Ces CR devraient te pousser à réviser ton idée sur 1981 que je n'ai évidemment aucun besoin d'encenser puisque je n'ai aucun souvenir particulier pour cette année.
Pour finir sur le feu d'artifice :
J'ai apporté un Champagne Krug Clos du Mesnil 1981. Il faut imaginer le tir d'une fusée de feu d'artifice. On voit la trace de la fusée qui monte, puis c'est une explosion magistrale, suivie d'autres explosions. Avec ce champagne c'est ça. Il prend possession de la bouche très calmement. Puis c'est un festival de complexité faite de fruits confits de toutes les couleurs.
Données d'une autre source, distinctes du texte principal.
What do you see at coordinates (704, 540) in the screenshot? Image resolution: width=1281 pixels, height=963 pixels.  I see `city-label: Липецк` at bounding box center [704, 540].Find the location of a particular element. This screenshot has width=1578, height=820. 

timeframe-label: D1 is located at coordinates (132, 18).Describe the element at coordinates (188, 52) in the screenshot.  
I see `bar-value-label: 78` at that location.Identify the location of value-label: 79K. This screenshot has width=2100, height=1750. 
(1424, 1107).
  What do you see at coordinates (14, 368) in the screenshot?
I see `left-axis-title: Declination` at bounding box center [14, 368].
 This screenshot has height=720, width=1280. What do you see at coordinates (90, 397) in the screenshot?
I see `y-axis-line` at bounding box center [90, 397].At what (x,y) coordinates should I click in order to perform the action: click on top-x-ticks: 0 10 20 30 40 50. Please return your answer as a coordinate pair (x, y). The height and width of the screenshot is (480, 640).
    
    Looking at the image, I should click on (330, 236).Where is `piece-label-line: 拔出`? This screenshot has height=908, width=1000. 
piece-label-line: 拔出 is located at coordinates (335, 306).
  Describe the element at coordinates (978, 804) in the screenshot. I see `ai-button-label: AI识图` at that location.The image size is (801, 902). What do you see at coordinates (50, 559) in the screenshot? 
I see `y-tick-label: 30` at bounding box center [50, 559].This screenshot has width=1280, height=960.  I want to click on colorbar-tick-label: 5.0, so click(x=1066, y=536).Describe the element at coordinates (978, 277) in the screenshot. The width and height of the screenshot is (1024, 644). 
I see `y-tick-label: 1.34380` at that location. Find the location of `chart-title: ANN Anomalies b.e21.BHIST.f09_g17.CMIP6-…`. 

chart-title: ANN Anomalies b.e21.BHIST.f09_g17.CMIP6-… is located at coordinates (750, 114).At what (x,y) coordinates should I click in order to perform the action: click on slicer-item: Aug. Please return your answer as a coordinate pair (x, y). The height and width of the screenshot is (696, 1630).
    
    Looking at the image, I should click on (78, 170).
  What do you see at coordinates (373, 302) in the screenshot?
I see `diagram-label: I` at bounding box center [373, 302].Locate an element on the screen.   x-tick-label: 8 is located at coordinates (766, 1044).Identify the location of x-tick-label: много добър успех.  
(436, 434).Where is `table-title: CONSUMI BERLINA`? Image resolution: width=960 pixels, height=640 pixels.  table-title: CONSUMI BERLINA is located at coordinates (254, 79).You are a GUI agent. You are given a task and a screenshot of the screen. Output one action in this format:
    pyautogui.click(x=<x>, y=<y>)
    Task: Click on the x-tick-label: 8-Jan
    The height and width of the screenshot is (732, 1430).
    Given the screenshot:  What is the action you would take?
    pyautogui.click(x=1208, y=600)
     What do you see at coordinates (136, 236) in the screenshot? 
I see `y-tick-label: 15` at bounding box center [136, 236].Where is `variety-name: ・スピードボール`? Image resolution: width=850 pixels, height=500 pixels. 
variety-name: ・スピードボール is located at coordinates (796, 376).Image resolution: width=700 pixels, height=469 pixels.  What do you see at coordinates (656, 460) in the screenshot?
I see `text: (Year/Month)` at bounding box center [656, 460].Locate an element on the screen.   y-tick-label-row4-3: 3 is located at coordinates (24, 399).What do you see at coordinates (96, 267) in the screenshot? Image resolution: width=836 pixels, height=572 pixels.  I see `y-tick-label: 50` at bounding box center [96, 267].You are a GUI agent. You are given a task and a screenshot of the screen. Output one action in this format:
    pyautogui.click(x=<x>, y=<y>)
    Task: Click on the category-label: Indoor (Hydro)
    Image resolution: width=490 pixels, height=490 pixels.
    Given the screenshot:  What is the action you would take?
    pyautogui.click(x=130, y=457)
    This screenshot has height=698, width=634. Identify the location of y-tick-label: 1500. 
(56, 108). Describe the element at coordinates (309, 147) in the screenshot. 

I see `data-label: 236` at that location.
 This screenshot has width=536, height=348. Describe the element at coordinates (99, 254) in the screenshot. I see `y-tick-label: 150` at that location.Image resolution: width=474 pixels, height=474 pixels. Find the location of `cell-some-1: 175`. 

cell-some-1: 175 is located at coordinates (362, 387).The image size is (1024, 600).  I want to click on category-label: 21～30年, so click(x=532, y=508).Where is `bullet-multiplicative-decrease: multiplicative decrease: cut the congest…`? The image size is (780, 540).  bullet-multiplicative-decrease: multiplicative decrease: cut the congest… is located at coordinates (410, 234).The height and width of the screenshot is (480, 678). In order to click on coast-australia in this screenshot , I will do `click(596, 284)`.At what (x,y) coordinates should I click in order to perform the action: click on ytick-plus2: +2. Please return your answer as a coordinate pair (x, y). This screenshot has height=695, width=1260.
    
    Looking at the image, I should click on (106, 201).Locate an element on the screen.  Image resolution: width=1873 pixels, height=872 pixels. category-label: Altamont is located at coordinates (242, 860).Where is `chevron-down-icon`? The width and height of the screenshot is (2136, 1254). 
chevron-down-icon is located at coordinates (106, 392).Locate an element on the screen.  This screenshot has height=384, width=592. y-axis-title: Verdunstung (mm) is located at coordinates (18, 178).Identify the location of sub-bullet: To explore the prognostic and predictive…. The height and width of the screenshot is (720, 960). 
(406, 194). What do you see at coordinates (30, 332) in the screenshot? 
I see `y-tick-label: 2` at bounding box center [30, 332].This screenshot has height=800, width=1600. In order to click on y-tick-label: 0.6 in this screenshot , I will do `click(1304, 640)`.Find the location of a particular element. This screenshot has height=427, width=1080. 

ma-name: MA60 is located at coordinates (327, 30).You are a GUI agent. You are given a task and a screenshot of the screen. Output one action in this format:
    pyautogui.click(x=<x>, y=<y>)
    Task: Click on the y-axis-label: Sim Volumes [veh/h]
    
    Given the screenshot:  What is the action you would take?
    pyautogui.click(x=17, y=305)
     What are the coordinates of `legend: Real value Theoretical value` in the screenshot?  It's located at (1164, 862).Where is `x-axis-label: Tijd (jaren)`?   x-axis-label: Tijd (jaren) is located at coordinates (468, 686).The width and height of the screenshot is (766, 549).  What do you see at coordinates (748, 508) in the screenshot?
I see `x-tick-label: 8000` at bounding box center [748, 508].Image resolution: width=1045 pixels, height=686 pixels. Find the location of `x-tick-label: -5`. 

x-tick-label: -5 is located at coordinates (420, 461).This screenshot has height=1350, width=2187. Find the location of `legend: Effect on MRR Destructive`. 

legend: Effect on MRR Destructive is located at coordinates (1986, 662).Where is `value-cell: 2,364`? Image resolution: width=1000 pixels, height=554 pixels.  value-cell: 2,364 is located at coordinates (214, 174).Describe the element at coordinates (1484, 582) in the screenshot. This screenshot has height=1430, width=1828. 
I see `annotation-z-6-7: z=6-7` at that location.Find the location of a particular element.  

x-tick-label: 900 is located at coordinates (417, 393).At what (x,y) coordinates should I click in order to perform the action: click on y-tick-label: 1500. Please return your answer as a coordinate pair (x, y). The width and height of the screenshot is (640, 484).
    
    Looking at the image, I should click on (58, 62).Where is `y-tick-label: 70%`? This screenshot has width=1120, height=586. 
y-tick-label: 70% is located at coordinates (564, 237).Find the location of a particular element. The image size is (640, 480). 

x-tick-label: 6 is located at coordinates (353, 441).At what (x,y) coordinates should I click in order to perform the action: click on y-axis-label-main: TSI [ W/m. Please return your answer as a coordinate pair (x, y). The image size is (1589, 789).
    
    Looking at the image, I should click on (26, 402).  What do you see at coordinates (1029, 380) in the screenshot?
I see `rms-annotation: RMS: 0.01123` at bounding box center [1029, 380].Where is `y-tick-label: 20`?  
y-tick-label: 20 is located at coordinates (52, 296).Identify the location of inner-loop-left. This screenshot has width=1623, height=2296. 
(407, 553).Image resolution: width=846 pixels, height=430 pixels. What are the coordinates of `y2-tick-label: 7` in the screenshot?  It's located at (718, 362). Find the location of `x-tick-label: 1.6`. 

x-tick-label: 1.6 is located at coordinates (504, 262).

Ce champagne n'en finit pas et on se demande quand il va s'arrêter. C'est très probablement le meilleur de Clos du Mesnil que j'aie bu, mais il faut se méfier tant il y en a de grands. C'est la persistance aromatique qui est impressionnante.
et un dernier feu d'artifice pour la route :
Pour que je gagne mon pari, je cache autant que je peux l’incroyable choc gustatif que me fait le Penfolds Grange Hermitage 1981, vin de l’année de Jonathan, qu’il s’est fait expédier d’Australie la semaine dernière. Le nez est de poivre et de fruits noirs comme la mûre. Ce nez, que l’on pourrait retrouver en France, ne concernerait que des vins de 2005, et jamais des vins de plus de vingt ans. C’est d’une puissance invraisemblable. En bouche, c’est pour moi un bonheur total. Si l’on imagine les tendances que Robert Parker a encensées puis suscitées, on est au centre de la cible. Il y a des fruits noirs, une richesse d’expression qu’aurait un vin de 14° alors que l’étiquette n’en annonce que 12,6°, soit moins que le Chave et le Chapoutier, et il y a en plus un détail inouï qui m’enchante : le final inextinguible est mentholé, ce qui lui donne une fraîcheur unique que je retrouve dans certaines Côtes Rôties de Guigal. Ce vin a été fait il y a 28 ans, avant que Parker n’existe dans les médias. Ce vin sublime les tendances encensées par Parker et les presque trois décennies donnent une élégance unique à ce vin qui ne tombe en aucun cas dans la caricature du vin moderne. Voilà un vin actuel que j’adore.